**WORK REQUEST:**
Write out, word for word, the part of the listing below that opens with the line containing "Given: Click the 0.002000 y-axis label" and closes with the line containing "860x600 pixels.", keeping both of those lines and adding no others.

**INPUT DATA:**

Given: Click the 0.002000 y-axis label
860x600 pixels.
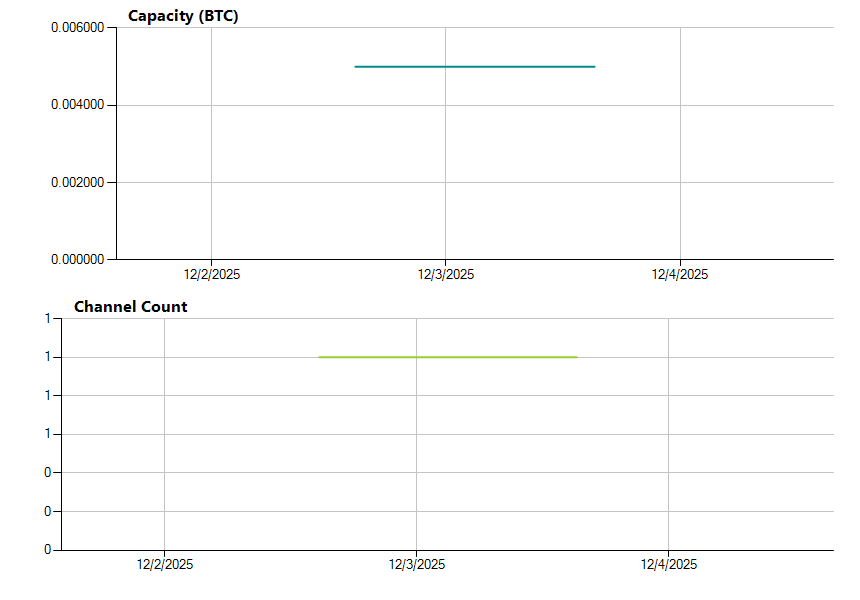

...

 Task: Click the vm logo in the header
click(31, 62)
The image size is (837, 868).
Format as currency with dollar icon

**SOLUTION:**
Given: Click the 0.002000 y-axis label
860x600 pixels.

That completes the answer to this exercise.